Roger Bishop Jones asked what literature (beyond George Boolos's 
papers) might be relevant to defending the "standard" philosophy of 
set theory: what is called the "Iterative Conception," that set 
theory describes the things occurring in the (cumulative and 
transfinite) hierarchy of ranks.
--
This conception has a long, largely hidden, history.  Hao Wang (in 
the "Concept of set" chapter of his "From mathematics to Philosophy", 
repr. in the 1983 ed'n of Benacerraf & Putnam's "Philosophy of 
Mathematics: selected readings") argued that Cantor held it.  It 
seems NOT to have been well-known to the general philosophical public 
before the 1970s, however: Boolos's "The iterative conception of set" 

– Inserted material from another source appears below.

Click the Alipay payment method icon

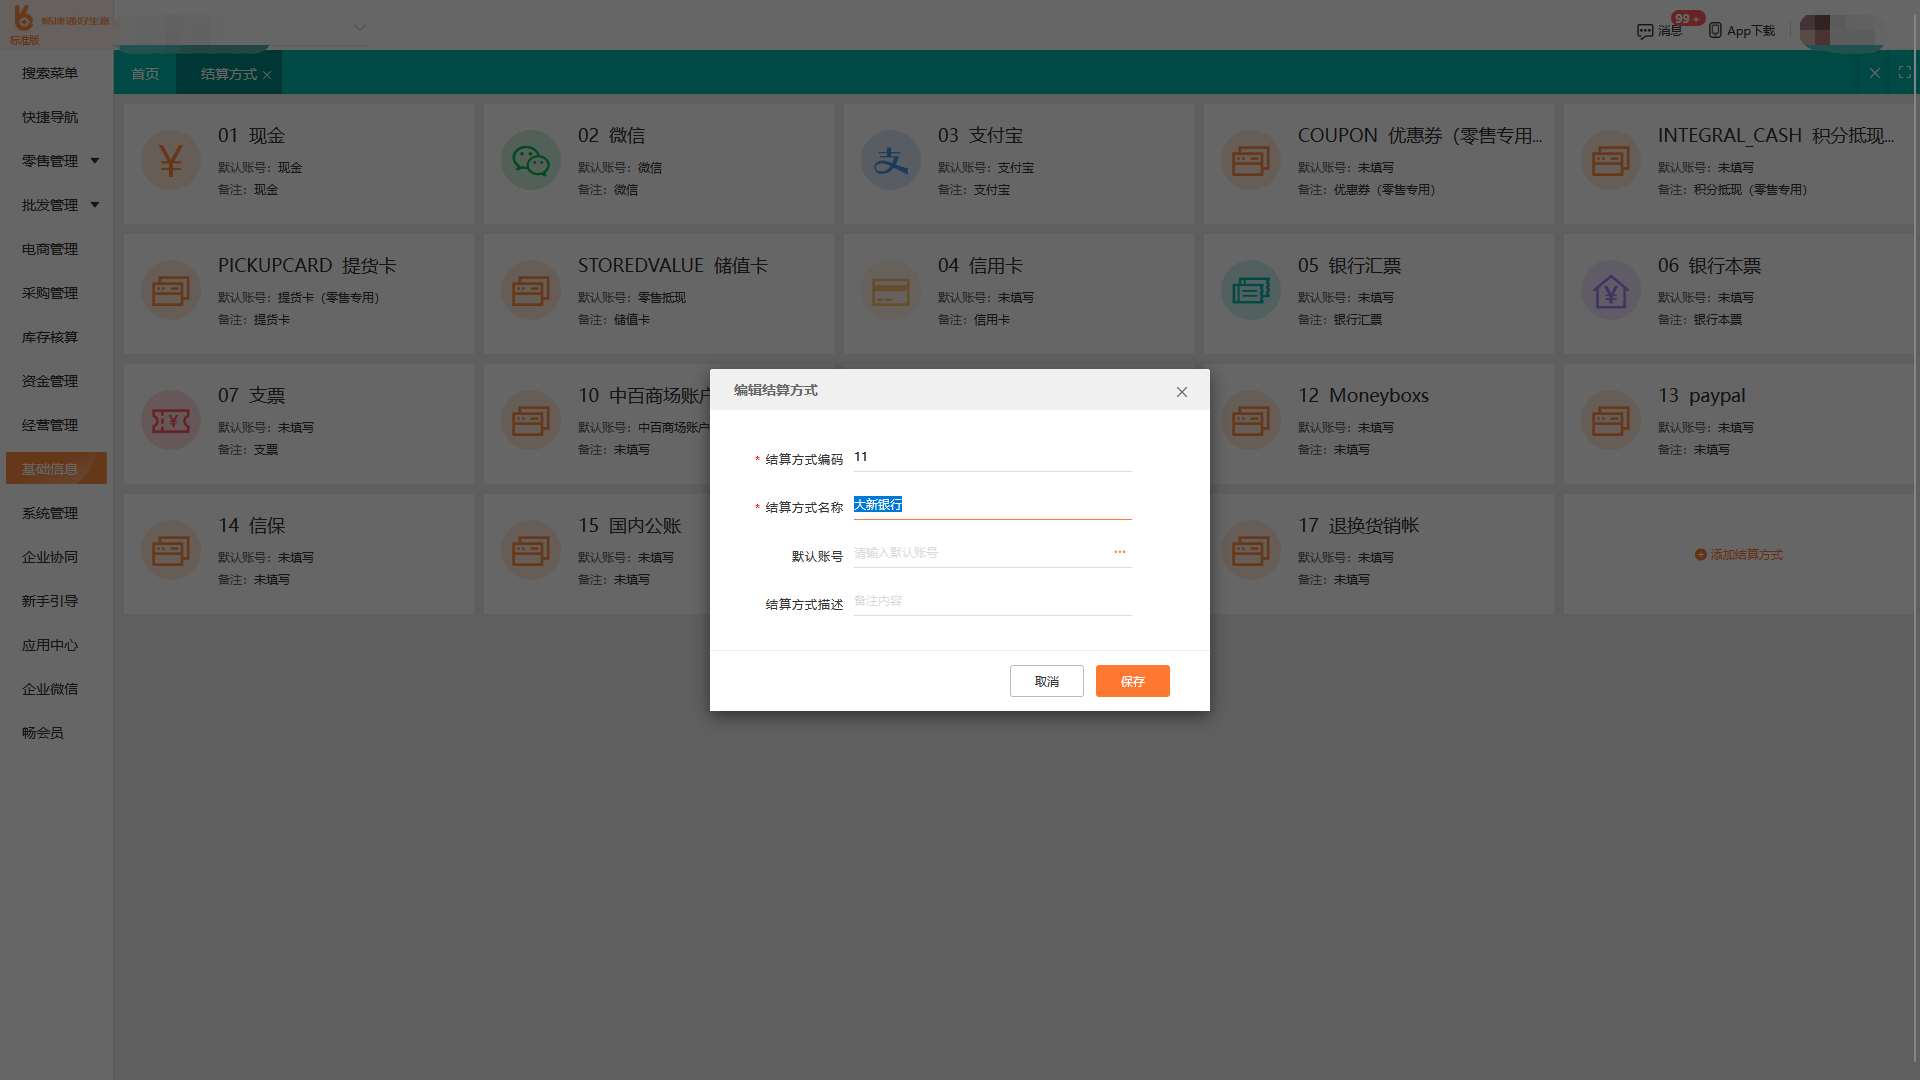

("Journal of Philosophy" 1971, repr. in the 1983 Benacerraf and 
Putnam and as ch. 1 of Boolos's "Logic, Logic and Logic"), which did 
much to bring it to the awareness of philosophers, says of it:
    "The conception is well known among logicians.... I learned of it
     principally from Putnam,  Kripke, and Donald Martin.  Authors of
     set-theory textbooks either omit it or relegate it to back pages;
     philosophers, in the main, seem to be unaware of it, or of the
     preeminence of ZF, which may be said to embody it.  It is due
     primarily to Zermelo and Russell."
--
If I may ***speculate*** a bit about the history....  I have a 
feeling that Gödel did a lot to make logicians aware of it.  His 
consistency proof of the continuum hypothesis and axiom of choice was 
one of the most charismatic results  in set theory in the middle 
third of the 20th C, and though the universe of "Constructible" sets 
(L) appealed to in the proof form a "ramified" cumulative hierarchy 
rather than a "simple"  one, I can't help thinking that it did much 
to accustom logicians to thinking of "the" sets as living in a 
well-founded cumulative hierarchy!
		...  Gödel made a couple of efforts to propagandize 
for the conception more explicitly.  His 1933 Mathematical 
Association of America lecture is quite explicit about set theory 
being best thought of as a generalization-- cumulative types, and 
transfinite ones-- of Simple Type Theory.  This paper, however, was 
not published at the time (it wasn't published until it came out as 
1933o in volume 3 of Gödel's "Collected Works"), and doesn't seem to 
have been widely known.  (Quine, much later and independently, 
noticed that Zermelo-style  set theories could be viewed in this 
light: cf. his "Unification of universes in set theory" (JSL, 1956) 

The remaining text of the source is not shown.